Amylin Pharmaceuticals Inc and Eli Lilly and Company achieved positive results from a study of Byetta (exenatide) injection used in addition to a common class of oral diabetes medication called thiazolidinediones (or TZDs) in people with type 2 diabetes who were not achieving acceptable blood sugar control. Results from this study will form the basis of a supplemental new drug application submission to the Food and Drug Administration, currently planned for mid 2006.

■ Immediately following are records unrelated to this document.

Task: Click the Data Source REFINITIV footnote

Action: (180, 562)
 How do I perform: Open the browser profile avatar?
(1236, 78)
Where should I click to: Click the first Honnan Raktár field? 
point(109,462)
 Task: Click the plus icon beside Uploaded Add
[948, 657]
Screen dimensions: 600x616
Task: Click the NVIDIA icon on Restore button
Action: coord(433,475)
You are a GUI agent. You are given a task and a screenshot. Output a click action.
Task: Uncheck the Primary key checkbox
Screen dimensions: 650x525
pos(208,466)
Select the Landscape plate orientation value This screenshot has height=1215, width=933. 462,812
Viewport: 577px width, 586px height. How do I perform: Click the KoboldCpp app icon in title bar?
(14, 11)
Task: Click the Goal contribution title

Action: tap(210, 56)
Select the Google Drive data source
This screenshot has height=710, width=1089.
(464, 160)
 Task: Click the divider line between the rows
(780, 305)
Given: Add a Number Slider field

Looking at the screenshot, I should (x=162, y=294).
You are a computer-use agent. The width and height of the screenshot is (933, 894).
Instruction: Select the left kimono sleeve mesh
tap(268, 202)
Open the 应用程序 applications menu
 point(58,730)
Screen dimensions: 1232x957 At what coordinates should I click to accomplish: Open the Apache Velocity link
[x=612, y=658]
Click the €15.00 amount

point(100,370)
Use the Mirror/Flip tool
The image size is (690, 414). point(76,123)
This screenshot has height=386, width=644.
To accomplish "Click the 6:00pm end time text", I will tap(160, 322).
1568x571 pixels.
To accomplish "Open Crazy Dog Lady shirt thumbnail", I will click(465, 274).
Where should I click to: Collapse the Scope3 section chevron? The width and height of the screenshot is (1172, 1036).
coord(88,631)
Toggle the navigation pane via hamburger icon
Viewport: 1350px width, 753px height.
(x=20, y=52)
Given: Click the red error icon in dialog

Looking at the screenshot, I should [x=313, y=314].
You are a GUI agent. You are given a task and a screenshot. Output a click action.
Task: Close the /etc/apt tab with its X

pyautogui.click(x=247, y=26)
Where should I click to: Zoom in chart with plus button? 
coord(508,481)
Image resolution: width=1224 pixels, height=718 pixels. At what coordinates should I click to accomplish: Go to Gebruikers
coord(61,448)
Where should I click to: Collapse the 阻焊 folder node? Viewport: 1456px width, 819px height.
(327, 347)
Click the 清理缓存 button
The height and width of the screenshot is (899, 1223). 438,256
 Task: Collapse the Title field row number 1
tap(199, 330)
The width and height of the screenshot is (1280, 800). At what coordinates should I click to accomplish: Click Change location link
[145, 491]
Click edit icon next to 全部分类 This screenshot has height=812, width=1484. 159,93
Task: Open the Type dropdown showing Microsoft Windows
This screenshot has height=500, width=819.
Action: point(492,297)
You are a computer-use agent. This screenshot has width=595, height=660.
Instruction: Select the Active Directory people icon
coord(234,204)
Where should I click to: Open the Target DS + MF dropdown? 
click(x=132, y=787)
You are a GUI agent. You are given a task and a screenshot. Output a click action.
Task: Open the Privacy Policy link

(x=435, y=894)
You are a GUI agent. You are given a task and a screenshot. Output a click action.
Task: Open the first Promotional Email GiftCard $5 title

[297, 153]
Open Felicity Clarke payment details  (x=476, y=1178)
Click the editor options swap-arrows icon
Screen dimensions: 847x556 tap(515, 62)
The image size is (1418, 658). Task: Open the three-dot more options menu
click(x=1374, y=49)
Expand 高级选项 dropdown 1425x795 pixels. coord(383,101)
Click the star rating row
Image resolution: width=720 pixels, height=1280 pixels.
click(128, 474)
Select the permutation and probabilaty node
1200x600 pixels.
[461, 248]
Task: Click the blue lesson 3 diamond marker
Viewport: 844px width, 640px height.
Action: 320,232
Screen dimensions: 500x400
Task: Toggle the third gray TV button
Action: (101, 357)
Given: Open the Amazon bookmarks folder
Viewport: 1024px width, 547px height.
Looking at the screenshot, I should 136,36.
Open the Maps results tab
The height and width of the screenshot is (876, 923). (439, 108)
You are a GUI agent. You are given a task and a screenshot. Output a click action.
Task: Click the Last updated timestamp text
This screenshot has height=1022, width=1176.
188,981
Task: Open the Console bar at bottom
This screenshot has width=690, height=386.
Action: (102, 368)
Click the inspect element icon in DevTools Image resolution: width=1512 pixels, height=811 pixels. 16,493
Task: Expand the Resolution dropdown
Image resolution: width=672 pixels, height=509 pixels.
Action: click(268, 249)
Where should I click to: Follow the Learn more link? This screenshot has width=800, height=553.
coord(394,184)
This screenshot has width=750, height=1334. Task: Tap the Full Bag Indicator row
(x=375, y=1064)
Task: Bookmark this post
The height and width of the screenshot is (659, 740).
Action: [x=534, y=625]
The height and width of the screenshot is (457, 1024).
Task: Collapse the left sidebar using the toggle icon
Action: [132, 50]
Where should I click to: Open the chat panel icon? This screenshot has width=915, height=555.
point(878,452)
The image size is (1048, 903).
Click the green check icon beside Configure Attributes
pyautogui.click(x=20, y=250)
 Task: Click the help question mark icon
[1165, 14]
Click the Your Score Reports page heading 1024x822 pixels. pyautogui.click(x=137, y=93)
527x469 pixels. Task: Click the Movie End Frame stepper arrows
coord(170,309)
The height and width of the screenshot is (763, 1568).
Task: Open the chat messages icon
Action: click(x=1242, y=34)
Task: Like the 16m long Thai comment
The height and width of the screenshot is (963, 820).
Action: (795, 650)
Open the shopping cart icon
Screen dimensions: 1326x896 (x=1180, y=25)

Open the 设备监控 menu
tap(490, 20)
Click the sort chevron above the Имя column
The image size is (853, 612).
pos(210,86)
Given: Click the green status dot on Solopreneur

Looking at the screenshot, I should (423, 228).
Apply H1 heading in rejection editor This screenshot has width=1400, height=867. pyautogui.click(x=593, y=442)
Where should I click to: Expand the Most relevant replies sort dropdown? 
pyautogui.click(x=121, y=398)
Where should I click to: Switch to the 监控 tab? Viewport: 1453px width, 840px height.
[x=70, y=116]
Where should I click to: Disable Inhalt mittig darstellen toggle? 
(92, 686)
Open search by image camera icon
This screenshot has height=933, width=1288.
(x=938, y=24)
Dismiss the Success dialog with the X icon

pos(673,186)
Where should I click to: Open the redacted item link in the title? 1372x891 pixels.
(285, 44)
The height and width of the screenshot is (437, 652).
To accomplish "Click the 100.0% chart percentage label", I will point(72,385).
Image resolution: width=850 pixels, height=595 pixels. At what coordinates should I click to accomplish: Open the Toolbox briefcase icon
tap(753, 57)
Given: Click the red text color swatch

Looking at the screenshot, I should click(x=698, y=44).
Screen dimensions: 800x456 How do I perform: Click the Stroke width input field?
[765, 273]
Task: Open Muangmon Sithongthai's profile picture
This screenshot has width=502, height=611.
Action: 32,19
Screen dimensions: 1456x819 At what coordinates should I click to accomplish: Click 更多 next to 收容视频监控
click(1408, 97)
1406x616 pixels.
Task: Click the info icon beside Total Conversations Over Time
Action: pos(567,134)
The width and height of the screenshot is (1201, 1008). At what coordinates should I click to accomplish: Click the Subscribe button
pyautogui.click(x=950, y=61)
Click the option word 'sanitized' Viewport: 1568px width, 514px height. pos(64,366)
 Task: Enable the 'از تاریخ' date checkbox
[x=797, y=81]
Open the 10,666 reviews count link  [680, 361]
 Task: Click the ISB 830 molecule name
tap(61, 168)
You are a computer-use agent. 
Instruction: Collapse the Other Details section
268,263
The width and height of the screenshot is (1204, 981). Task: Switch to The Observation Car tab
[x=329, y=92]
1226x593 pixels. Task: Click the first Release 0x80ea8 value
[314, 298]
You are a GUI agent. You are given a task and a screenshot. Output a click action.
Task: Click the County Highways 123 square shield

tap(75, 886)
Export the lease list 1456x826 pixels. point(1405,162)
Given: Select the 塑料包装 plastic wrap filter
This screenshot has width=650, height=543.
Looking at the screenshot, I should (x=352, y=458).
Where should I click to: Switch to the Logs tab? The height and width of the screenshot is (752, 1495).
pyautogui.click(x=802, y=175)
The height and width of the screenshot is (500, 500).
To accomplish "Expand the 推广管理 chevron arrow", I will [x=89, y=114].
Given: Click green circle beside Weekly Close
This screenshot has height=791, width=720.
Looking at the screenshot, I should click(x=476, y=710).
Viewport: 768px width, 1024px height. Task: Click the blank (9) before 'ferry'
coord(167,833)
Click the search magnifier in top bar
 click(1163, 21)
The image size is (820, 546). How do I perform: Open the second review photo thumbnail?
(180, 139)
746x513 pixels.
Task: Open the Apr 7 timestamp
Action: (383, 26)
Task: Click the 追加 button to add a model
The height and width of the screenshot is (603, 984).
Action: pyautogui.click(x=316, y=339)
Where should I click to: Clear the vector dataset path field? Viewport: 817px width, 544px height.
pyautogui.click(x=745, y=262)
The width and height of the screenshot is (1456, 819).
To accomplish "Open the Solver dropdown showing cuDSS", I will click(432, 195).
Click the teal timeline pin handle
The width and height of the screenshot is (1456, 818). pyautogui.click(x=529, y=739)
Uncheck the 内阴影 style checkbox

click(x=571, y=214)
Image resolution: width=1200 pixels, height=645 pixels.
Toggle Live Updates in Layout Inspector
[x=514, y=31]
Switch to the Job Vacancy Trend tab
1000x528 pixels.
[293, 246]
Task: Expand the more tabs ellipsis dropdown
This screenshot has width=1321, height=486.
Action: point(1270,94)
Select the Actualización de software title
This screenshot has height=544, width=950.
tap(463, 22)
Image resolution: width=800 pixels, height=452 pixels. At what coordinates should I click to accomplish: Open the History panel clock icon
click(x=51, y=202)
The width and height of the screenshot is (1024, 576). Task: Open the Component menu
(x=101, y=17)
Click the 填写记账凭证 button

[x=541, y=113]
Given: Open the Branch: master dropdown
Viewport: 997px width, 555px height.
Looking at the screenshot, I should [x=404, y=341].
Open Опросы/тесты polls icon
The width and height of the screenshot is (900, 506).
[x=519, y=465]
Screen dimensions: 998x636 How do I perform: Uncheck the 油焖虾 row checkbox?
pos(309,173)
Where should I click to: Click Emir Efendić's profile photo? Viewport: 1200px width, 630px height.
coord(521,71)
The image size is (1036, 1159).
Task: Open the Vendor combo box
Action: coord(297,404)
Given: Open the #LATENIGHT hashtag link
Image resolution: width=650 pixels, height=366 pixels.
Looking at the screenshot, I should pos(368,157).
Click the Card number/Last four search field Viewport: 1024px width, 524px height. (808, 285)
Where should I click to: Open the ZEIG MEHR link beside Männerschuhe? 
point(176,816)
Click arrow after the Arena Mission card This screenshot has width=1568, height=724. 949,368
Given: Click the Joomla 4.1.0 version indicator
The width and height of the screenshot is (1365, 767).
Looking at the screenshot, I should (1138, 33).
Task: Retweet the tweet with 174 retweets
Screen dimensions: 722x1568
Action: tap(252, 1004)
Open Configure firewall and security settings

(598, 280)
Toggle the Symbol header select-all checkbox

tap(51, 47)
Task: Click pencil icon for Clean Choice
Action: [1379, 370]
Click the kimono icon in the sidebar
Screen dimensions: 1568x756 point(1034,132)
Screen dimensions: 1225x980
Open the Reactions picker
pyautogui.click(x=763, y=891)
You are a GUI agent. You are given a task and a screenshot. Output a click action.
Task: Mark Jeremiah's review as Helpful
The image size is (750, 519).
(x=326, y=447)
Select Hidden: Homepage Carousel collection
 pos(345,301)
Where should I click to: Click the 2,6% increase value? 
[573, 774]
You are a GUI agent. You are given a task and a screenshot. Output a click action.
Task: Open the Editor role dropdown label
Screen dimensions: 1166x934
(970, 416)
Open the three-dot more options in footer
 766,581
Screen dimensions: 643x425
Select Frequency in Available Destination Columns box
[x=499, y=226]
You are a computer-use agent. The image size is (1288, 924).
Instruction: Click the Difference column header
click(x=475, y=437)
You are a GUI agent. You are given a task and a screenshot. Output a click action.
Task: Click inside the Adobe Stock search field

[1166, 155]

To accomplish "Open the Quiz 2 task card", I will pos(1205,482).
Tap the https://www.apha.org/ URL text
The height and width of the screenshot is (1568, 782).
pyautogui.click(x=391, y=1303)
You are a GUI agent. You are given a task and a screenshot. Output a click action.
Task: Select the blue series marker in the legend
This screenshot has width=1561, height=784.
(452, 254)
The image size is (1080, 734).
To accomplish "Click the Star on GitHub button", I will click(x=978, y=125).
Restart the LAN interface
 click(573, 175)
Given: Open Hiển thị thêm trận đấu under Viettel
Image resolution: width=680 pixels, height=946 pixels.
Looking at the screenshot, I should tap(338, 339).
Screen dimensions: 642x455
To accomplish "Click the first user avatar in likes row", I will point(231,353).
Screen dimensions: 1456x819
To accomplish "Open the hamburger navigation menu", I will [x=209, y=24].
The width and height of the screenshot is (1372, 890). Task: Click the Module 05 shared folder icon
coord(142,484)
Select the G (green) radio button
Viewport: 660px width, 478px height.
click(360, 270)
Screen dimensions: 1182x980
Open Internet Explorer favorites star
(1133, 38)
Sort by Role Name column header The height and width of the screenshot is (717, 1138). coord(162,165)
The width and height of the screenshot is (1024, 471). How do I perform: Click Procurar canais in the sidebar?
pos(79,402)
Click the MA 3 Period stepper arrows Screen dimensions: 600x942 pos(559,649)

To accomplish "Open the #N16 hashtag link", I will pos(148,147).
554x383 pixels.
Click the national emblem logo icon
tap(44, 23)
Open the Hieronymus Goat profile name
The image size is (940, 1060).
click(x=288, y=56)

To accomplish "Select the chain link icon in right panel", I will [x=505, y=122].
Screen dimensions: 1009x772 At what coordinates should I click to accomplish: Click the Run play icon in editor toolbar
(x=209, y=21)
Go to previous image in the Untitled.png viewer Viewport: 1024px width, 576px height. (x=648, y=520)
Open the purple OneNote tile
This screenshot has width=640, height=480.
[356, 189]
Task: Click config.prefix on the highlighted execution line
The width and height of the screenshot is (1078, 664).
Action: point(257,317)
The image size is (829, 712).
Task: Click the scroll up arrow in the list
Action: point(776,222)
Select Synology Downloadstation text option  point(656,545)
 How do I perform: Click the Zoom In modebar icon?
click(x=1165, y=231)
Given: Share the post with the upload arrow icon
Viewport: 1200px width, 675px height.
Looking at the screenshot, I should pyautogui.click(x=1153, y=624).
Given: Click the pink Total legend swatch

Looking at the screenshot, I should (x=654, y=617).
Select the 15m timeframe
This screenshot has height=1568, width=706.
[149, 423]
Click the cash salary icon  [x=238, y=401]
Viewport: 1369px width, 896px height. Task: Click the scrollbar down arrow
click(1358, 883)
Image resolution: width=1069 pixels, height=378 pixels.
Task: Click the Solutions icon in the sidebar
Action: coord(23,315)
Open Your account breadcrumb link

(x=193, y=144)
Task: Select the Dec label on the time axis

A1C, a measure of glucose control over the previous three months, improved by approximately 0.9 per cent points at the end of the 16-week study for subjects receiving twice daily 10 microgram subcutaneous injections of Byetta in addition to their usual TZD or TZD plus metformin regimen, compared to those on their prior oral medications receiving placebo. At the beginning of the study, the average A1C of study participants was approximately 7.9 per cent. Sixty-two per cent of subjects receiving Byetta who entered the study with an A1C greater than 7 per cent achieved an A1C of 7 per cent or less compared to 16 per cent of similar subjects on placebo. The American Diabetes Association recommends a target A1C of less than 7 per cent, claims a company release.

Compared to placebo, subjects receiving Byetta experienced an average weight reduction of approximately three pounds at 16 weeks.

The most common adverse event was nausea, which occurred in 40 per cent of subjects receiving Byetta compared to 15 per cent of those receiving TZD with placebo. No severe hypoglycaemia was observed.

These results are consistent with those seen in the Amigo studies for Byetta when Byetta was added to other commonly prescribed oral medications.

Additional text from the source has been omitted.